Using the Easysoft ODBC-Oracle Driver with Unicode Data

Contents

What is Unicode?

A good definition can be found at http://www.unicode.org:

"Unicode provides a unique number for every character, no matter what the platform, no matter what the program, no matter what the language.

Fundamentally, computers just deal with numbers. They store letters and other characters by assigning a number for each one. Before Unicode was invented, there were hundreds of different encoding systems for assigning these numbers. No single encoding could contain enough characters: for example, the European Union alone requires several different encodings to cover all its languages. Even for a single language like English no single encoding was adequate for all the letters, punctuation, and technical symbols in common use.

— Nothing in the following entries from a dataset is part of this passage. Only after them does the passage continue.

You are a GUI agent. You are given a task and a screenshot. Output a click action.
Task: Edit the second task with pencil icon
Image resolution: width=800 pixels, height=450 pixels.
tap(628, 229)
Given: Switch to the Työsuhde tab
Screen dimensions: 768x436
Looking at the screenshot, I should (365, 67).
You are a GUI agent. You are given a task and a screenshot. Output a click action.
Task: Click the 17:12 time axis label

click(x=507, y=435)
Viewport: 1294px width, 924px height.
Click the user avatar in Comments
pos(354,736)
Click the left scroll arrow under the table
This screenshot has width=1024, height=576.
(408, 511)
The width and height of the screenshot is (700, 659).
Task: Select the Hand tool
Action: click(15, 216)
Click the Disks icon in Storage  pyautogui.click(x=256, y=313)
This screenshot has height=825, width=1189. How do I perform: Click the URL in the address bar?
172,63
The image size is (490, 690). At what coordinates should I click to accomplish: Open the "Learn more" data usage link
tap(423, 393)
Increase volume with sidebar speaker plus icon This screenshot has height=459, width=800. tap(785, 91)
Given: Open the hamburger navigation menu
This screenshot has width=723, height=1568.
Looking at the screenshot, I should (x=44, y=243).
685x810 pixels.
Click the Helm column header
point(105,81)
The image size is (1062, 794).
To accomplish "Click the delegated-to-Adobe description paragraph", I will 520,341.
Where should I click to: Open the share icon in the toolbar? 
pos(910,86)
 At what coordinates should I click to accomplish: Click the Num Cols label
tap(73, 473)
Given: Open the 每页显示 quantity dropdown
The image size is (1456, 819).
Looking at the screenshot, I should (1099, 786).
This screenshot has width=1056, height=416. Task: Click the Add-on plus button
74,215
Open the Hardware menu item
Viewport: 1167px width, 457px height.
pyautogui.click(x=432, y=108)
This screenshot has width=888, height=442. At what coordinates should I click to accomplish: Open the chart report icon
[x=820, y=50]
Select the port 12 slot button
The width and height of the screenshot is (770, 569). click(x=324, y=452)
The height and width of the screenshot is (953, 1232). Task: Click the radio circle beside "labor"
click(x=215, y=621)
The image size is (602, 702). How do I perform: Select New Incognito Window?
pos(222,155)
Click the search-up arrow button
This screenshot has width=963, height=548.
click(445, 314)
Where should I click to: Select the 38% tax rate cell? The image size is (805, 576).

These encoding systems also conflict with one another. That is, two encodings can use the same number for two different characters, or use different numbers for the same character. Any given computer (especially servers) needs to support many different encodings; yet whenever data is passed between different encodings or platforms, that data always runs the risk of corruption."

Types of Unicode

The previous definition appears to be saying that Unicode is a single way of encoding different character sets. And that is the hope of the Unicode Consortium that produced the above definition. However, the current reality is not as perfect as we would hope.

The Unicode Consortium has associated a unique number against every character in use worldwide. So for example U+0041 is the code for Latin capital letter A, and U+1033A is the code for Gothic letter KUSMA.

This all looks good, and work is underway to ensure that all characters are defined in such a way. What is not obvious from this however is the method used to encode the Unicode character. This is where many of the practical problems with the use of Unicode arise.

The two main methods of encoding Unicode characters are Unicode Transformation Format (UTF) and Universal Character Set (UCS). Examples of these encoding forms include:

So now we can see that from the original ideal of one standard number (i.e. Unicode code point) for every character, we have a multitude of encoding types.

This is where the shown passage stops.